* [The data]:
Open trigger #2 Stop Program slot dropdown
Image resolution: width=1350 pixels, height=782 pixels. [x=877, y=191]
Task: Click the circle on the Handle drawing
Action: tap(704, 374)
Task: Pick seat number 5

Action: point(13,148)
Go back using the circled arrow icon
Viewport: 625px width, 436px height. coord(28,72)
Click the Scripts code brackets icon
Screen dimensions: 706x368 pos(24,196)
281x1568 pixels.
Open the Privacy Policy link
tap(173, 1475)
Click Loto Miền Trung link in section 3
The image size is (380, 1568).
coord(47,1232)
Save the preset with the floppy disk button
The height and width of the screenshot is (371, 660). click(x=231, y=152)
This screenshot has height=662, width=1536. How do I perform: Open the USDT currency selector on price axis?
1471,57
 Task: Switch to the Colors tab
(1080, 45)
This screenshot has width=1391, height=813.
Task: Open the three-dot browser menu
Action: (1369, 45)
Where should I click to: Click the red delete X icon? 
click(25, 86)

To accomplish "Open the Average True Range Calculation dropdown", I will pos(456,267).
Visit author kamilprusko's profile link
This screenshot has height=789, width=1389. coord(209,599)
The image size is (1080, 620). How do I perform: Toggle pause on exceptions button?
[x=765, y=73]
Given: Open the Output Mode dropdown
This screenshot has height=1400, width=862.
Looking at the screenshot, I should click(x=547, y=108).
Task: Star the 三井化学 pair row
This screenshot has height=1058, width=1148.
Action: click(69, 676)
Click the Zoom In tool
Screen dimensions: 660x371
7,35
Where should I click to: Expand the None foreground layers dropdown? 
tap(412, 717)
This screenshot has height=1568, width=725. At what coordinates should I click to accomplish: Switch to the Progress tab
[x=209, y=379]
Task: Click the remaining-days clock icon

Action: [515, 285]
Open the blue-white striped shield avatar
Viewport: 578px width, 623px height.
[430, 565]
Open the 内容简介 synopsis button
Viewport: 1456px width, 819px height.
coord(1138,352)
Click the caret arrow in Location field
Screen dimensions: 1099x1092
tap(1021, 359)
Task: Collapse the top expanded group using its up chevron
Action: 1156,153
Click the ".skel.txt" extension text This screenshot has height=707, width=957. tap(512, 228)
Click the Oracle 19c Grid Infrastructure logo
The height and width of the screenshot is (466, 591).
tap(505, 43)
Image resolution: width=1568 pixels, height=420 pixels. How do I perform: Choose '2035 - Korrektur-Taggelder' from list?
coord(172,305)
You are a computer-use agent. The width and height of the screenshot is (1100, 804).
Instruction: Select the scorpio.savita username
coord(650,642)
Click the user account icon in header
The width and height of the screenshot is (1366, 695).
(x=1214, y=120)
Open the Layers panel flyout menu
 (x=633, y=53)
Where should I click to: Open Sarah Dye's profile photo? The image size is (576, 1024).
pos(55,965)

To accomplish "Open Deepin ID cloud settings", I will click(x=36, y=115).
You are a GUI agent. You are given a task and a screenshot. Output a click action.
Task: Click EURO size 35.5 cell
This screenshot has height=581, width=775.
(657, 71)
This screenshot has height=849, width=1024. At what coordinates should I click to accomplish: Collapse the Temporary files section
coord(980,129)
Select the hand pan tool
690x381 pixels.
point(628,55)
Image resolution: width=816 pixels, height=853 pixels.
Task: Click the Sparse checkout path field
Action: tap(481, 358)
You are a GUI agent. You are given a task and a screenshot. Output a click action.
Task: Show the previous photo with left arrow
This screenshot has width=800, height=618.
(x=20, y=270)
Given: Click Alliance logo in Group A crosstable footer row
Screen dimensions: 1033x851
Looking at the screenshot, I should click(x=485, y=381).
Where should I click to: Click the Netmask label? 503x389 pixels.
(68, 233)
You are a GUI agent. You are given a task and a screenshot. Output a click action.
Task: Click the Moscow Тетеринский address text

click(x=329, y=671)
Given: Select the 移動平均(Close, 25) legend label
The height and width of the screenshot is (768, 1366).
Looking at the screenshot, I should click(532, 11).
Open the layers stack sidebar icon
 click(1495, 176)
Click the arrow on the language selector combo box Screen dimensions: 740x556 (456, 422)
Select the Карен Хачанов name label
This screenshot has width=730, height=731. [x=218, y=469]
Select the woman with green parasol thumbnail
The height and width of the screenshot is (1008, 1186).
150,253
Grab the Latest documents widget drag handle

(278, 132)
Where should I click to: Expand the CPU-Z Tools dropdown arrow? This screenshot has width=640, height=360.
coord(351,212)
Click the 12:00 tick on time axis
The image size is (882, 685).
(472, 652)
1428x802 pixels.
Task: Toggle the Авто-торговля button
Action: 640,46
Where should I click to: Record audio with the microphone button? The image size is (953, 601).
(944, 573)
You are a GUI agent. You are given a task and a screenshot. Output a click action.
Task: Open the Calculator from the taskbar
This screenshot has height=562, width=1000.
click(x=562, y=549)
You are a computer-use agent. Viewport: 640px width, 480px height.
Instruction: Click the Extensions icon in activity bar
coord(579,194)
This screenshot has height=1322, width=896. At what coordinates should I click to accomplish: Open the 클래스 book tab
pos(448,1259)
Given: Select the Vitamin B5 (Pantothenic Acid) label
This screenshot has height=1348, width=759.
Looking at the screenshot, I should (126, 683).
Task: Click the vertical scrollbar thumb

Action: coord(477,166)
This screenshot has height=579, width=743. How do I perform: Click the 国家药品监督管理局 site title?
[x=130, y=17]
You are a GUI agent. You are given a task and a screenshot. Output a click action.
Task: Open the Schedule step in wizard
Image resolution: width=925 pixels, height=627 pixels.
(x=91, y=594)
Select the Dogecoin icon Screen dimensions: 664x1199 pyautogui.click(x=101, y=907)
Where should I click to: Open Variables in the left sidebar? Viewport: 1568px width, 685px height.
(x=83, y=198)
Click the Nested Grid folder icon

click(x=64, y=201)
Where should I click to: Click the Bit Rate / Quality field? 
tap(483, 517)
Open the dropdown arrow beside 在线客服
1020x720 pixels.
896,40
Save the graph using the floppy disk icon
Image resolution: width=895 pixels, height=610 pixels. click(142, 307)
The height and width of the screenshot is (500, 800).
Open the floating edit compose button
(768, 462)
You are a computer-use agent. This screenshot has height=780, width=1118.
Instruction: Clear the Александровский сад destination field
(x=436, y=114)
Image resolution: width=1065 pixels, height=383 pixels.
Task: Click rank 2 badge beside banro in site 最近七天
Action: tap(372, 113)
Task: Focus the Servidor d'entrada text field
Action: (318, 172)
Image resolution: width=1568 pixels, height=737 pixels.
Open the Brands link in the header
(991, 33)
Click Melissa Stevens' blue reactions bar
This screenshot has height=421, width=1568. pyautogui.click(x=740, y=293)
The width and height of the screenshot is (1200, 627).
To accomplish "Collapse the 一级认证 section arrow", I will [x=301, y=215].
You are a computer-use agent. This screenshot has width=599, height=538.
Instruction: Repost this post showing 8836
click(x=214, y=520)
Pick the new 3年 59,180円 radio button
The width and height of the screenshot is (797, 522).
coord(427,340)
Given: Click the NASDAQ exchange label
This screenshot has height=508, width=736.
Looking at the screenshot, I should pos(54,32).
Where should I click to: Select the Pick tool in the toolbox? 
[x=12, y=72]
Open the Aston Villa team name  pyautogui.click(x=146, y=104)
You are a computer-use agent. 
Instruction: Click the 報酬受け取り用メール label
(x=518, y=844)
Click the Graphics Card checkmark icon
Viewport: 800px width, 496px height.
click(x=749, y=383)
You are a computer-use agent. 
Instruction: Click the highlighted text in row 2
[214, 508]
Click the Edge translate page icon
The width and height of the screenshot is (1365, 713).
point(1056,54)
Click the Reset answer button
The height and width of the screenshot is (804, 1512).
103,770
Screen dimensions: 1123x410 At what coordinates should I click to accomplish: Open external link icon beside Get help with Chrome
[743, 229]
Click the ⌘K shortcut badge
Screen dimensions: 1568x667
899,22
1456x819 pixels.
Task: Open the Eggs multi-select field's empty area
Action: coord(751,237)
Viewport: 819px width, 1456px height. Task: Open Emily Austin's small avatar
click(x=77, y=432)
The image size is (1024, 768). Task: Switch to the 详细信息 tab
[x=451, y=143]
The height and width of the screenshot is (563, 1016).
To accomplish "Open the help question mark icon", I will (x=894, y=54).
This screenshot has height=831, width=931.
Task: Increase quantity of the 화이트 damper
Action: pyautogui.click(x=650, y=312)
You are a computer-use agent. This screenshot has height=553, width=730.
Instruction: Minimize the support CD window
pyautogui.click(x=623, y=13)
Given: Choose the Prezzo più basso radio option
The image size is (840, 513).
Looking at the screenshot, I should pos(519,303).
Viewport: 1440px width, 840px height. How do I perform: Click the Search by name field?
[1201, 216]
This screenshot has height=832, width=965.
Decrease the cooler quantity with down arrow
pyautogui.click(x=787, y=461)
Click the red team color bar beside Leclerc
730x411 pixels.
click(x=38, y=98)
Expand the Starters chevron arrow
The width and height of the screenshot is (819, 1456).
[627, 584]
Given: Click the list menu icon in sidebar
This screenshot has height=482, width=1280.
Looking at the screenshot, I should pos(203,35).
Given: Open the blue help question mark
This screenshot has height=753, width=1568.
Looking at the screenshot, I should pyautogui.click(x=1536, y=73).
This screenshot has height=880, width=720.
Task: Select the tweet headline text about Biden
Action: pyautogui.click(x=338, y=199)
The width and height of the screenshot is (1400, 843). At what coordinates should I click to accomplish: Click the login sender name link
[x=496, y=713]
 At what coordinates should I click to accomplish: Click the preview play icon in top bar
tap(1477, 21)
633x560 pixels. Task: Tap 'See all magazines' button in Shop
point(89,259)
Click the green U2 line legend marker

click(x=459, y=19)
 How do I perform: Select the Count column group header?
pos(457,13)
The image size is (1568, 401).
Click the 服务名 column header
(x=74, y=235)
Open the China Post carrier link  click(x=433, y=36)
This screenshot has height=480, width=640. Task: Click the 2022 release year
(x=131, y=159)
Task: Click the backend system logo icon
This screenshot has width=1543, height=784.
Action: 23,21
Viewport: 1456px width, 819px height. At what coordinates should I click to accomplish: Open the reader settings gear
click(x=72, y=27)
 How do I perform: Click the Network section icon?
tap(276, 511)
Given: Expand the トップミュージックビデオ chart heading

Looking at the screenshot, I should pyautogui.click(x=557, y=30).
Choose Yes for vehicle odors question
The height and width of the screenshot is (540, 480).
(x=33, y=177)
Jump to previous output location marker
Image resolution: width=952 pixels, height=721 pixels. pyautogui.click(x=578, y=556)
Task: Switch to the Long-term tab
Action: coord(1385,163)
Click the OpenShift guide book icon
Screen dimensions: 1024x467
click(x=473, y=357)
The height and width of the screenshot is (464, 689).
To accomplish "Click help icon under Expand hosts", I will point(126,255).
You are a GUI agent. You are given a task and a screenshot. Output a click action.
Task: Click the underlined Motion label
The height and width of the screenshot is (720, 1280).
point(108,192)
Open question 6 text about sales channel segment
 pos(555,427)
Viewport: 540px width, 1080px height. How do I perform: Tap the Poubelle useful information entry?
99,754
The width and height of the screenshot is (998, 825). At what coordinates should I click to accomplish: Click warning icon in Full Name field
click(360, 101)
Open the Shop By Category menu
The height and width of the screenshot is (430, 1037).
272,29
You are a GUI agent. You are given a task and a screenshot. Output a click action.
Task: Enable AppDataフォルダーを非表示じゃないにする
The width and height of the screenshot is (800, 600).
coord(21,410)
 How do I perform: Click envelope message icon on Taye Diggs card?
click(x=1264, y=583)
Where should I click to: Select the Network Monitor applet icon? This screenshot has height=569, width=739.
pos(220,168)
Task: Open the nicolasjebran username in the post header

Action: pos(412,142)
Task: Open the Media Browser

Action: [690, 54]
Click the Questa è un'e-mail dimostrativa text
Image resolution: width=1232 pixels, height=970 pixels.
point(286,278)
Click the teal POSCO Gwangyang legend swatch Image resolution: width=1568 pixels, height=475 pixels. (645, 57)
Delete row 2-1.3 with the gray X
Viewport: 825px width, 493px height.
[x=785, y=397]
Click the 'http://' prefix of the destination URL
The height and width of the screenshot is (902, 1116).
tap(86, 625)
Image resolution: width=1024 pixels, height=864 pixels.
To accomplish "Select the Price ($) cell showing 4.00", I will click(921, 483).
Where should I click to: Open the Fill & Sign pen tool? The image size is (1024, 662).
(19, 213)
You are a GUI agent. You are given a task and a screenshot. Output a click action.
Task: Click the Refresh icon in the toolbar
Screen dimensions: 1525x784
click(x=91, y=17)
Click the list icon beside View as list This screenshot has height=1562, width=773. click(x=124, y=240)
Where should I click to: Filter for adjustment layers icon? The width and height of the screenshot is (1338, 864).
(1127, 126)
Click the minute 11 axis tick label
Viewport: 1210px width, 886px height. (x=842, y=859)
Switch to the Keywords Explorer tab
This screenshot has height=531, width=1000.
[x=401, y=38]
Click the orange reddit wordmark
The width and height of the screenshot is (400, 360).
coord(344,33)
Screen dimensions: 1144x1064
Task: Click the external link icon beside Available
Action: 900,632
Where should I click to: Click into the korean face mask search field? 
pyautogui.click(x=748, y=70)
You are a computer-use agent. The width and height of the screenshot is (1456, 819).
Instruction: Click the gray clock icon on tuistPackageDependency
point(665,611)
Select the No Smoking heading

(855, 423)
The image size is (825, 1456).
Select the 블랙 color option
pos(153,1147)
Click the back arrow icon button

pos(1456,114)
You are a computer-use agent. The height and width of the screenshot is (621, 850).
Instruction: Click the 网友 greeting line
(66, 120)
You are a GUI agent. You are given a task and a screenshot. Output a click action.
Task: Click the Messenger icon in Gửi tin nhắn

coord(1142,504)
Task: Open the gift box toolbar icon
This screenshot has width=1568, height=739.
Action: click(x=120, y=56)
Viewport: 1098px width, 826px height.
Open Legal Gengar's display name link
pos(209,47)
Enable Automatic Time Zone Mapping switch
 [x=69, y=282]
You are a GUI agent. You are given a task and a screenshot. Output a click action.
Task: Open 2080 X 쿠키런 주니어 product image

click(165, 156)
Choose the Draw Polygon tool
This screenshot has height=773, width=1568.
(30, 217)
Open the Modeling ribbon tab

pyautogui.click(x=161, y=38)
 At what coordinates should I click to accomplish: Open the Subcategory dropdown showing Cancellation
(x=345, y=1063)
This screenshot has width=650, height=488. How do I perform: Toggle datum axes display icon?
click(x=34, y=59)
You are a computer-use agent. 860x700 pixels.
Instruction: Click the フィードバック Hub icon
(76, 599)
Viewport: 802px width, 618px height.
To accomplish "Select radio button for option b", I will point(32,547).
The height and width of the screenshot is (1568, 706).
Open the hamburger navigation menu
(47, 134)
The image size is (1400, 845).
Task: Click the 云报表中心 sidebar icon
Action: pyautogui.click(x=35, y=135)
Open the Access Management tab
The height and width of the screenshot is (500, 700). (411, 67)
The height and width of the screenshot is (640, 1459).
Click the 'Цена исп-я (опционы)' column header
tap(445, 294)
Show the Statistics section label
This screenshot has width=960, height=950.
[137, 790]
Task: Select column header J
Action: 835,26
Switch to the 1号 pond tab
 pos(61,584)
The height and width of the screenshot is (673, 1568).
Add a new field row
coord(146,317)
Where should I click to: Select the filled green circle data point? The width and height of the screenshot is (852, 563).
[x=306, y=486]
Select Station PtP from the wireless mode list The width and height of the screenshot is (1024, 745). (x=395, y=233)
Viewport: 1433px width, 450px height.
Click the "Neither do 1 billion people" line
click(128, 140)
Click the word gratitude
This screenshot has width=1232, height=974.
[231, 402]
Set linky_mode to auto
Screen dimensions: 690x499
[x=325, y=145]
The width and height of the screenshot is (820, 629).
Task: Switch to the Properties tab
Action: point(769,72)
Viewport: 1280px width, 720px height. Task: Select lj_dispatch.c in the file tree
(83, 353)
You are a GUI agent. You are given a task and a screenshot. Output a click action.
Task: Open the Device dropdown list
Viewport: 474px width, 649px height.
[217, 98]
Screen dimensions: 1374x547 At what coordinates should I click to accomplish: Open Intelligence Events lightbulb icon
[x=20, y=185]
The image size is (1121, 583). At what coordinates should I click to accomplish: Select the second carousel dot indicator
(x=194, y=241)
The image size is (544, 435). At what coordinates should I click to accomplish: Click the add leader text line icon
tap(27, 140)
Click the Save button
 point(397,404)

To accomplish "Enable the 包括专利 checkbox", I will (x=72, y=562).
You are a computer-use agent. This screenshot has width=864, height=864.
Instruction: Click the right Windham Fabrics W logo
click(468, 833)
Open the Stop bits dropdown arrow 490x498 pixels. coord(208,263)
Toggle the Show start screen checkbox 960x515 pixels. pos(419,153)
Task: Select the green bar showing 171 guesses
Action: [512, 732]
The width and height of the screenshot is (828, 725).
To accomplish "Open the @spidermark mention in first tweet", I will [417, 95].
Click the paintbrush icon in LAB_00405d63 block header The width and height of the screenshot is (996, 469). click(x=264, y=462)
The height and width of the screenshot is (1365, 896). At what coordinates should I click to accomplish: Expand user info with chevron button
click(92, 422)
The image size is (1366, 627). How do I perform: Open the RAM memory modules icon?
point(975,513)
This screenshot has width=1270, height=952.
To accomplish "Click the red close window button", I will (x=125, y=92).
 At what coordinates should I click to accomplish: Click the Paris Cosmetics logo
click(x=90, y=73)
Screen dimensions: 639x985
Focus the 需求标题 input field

* [What this task involves]: Quote the listing above, but only from the line that shows "Open the Privacy Policy link" through the line that shows "Open the blue-white striped shield avatar".

* [Your solution]:
Open the Privacy Policy link
tap(173, 1475)
Click Loto Miền Trung link in section 3
The image size is (380, 1568).
coord(47,1232)
Save the preset with the floppy disk button
The height and width of the screenshot is (371, 660). click(x=231, y=152)
This screenshot has height=662, width=1536. How do I perform: Open the USDT currency selector on price axis?
1471,57
 Task: Switch to the Colors tab
(1080, 45)
This screenshot has width=1391, height=813.
Task: Open the three-dot browser menu
Action: (1369, 45)
Where should I click to: Click the red delete X icon? 
click(25, 86)

To accomplish "Open the Average True Range Calculation dropdown", I will pos(456,267).
Visit author kamilprusko's profile link
This screenshot has height=789, width=1389. coord(209,599)
The image size is (1080, 620). How do I perform: Toggle pause on exceptions button?
[x=765, y=73]
Given: Open the Output Mode dropdown
This screenshot has height=1400, width=862.
Looking at the screenshot, I should click(x=547, y=108).
Task: Star the 三井化学 pair row
This screenshot has height=1058, width=1148.
Action: click(69, 676)
Click the Zoom In tool
Screen dimensions: 660x371
7,35
Where should I click to: Expand the None foreground layers dropdown? 
tap(412, 717)
This screenshot has height=1568, width=725. At what coordinates should I click to accomplish: Switch to the Progress tab
[x=209, y=379]
Task: Click the remaining-days clock icon

Action: [515, 285]
Open the blue-white striped shield avatar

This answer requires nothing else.